The Giulia Veloce had some unusual parts not shared with the Normale of the same series. The engine had forged rods that were balanced, the pistons were cast and balanced as well. The sump, which had a capacity of 6.8 quarts, came in three peices on disassembly. The main body of the sump was solid, except for the hole in the front and in the middle. It was here that the oil returned to the newer nine tooth pump, giving a higher volume and pressure. If the oil went in the middle it went into a channeled passage that allowed the oil to cool before returing to the pump pickup. This passage was formed by the bottom plate. When the oil collected in the middle sump, it was congregated around the hold in the middle which was 2.5 cm in diameter. Here was a box that had 4 gates that swung inward only. This box prevented an oil starvation situation when the car was under heavy acceleration and decelleration or hard cornering by allowing one of the gates to open and the opposite ones to close, thus trapping the oil.

Searching for surviving members of the Veloce production for both Giulia and Giulietta series has turned up about 75 cars for each series. It is believed by some that there are only 150 cars left in each series! the Normal version is existent in higher numbers because of the higher number of cars produced compared to the Veloce version. However, if you consider the number of cars that were shipped over to this country in the ensuing years after introduction, you would find that there are still many cars in existence despite those destroyed because of rust or accidents.

Many of the east coast cars have been scrapped for various reasons, but many are still available for parts and running gear. Many of the Veloces went out into racing as the viability showed itself from the moment the car left the showroom. Racing has, therefore taken its toll as well as rust. The car is still competitive in SCCA racing because of its classification. In 1977, a Giulietta of years past beat out the current factory production sponsored British cars in the same class. Some say a good Giulietta could be a Corvette in a competitive slalom course.

The Giulietta name hasn't just faded away with time. It was renamed the Junior, to designate the smaller powered car. It still lives on in this name today.

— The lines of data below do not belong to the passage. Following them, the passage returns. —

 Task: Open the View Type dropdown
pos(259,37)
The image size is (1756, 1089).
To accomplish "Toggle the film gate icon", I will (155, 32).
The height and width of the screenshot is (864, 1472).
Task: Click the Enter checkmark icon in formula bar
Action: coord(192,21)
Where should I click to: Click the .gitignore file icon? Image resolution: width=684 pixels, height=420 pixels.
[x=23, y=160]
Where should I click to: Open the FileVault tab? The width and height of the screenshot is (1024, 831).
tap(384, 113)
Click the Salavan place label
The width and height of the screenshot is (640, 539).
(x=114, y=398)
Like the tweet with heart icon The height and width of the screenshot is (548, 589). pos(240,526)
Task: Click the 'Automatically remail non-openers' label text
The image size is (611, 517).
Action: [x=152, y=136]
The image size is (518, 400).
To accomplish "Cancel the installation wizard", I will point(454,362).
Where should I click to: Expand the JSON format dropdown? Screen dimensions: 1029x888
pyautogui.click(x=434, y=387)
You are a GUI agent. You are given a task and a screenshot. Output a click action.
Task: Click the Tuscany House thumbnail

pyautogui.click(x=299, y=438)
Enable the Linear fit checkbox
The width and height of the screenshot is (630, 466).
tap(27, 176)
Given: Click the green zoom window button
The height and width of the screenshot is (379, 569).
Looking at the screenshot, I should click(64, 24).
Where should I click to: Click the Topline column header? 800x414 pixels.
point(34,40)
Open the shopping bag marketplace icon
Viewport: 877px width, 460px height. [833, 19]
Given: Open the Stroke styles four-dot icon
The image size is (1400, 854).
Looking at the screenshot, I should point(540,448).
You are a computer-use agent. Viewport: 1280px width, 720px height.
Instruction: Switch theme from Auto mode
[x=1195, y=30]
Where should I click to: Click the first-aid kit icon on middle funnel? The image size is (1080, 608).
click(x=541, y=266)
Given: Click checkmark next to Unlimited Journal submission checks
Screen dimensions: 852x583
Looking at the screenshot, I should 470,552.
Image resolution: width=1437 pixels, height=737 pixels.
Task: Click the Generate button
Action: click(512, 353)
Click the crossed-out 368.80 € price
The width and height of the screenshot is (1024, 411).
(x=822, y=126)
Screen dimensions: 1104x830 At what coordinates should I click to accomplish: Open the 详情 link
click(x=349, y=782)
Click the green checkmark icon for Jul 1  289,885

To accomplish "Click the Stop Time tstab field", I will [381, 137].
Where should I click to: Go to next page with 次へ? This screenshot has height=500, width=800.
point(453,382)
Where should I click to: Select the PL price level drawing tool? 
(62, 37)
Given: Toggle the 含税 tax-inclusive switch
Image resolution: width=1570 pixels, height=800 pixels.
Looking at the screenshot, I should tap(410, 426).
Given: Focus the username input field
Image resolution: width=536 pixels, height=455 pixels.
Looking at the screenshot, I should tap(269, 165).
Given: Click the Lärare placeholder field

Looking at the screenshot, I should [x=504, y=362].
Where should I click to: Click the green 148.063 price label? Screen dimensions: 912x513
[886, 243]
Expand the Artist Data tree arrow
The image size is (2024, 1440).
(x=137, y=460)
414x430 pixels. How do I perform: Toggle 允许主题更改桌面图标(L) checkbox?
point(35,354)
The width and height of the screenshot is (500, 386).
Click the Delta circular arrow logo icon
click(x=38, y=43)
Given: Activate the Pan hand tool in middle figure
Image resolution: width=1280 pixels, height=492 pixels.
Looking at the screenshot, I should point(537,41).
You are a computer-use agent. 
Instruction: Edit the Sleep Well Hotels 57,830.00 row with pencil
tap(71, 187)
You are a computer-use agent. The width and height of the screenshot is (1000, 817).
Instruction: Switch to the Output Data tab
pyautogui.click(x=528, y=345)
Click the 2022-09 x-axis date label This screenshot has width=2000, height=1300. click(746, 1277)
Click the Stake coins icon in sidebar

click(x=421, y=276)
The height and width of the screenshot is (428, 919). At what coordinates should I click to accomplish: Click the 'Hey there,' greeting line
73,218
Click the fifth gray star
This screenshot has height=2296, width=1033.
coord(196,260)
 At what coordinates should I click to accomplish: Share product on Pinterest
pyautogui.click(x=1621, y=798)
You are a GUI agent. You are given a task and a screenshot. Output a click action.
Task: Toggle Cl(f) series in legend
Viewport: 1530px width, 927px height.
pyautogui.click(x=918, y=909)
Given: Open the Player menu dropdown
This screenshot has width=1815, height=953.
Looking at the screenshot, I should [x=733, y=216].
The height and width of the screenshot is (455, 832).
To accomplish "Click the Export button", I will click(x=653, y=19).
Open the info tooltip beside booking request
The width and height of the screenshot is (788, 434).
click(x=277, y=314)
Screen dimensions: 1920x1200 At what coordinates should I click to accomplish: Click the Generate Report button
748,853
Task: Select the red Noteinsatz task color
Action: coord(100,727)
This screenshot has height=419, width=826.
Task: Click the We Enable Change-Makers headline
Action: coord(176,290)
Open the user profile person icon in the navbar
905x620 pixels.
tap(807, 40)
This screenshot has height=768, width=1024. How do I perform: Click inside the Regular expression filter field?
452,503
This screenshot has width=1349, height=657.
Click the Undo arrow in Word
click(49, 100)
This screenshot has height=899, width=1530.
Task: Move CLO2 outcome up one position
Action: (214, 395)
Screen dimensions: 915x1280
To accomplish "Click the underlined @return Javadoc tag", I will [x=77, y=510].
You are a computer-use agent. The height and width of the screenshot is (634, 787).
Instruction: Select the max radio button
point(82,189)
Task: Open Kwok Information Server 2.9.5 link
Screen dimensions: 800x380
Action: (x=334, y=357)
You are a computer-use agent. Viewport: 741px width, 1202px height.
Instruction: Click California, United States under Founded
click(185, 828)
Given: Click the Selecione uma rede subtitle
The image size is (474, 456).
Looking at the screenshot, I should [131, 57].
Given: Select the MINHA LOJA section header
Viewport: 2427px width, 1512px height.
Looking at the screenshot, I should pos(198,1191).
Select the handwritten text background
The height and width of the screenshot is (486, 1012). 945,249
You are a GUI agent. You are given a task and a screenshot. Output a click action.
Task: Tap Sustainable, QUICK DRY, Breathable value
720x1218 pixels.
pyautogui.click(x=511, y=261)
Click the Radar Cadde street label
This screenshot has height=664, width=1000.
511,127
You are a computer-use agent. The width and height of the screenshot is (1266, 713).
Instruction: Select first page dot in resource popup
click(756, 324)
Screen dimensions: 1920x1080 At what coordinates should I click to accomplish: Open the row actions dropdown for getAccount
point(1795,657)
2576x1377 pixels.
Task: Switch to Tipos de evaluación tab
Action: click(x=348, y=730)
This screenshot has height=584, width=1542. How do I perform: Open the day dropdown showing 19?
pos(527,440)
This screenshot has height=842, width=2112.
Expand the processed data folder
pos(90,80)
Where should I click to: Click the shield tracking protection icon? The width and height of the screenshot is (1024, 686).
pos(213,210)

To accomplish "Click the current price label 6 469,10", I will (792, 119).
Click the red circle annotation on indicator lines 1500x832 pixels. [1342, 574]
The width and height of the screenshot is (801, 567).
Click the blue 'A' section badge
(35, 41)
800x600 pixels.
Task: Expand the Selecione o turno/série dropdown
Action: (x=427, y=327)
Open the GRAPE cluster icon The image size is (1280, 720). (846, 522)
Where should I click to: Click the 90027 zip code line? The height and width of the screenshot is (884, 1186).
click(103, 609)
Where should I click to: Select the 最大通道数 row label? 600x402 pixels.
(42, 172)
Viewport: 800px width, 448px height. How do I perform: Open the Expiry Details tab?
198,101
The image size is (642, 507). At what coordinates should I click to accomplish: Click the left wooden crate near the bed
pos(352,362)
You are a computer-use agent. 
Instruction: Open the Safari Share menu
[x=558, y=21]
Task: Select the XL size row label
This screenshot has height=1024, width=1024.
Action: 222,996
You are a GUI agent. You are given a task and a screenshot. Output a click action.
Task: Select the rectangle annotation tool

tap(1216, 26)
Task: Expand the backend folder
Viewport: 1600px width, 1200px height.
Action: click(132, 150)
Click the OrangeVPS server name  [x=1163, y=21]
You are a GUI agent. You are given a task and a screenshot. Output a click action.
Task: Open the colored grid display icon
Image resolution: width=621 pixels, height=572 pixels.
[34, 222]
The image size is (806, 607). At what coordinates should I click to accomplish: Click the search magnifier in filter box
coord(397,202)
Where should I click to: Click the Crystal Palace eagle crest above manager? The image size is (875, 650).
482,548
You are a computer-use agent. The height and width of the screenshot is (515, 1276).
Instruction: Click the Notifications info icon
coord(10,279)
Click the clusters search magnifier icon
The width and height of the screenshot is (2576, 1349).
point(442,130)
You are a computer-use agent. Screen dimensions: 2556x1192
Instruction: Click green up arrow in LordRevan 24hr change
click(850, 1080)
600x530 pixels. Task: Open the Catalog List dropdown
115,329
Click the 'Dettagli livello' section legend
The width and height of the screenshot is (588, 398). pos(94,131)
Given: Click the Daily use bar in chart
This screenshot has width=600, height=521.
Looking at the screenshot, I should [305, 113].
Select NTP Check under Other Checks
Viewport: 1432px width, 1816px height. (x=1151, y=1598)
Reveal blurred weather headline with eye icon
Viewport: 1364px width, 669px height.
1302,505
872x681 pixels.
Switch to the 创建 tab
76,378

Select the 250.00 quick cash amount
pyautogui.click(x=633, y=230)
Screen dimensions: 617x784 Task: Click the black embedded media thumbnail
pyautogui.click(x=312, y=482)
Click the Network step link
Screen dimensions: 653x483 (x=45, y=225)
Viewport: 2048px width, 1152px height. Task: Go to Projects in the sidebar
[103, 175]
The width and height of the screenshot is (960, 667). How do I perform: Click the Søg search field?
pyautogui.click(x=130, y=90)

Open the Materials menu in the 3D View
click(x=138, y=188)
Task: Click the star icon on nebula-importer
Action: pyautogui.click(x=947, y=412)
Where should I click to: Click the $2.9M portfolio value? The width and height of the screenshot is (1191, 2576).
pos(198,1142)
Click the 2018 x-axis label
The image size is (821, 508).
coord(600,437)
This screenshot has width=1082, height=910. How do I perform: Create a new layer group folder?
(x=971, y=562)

The Giulia 1600 (101) lasted 3 years in production, 1963-1965. The spider was discontinued in 1965 and replaced with the 105 chassis counter-part called the Duetto for "twin". Thus ended an era of body styles that stretched from 1955 to 1965 with four models of spiders. The Giulietta name has recently resurfaced with a wind tunnel designed body and an Alfetta suspension.

What do you have with a Veloce? You have a convertible car with reasonably low production figures and figuring what the ravages of time have done, you have a very good collectable as far as parts and mechanical availability. You can restore a Normale for a fair fee and have a car that is not only fun to drive, but is thrifty as well. If you want excitement, the Veloce is the one to have. The car is rare, hard to find and will bring a commanding price if in excellent condition.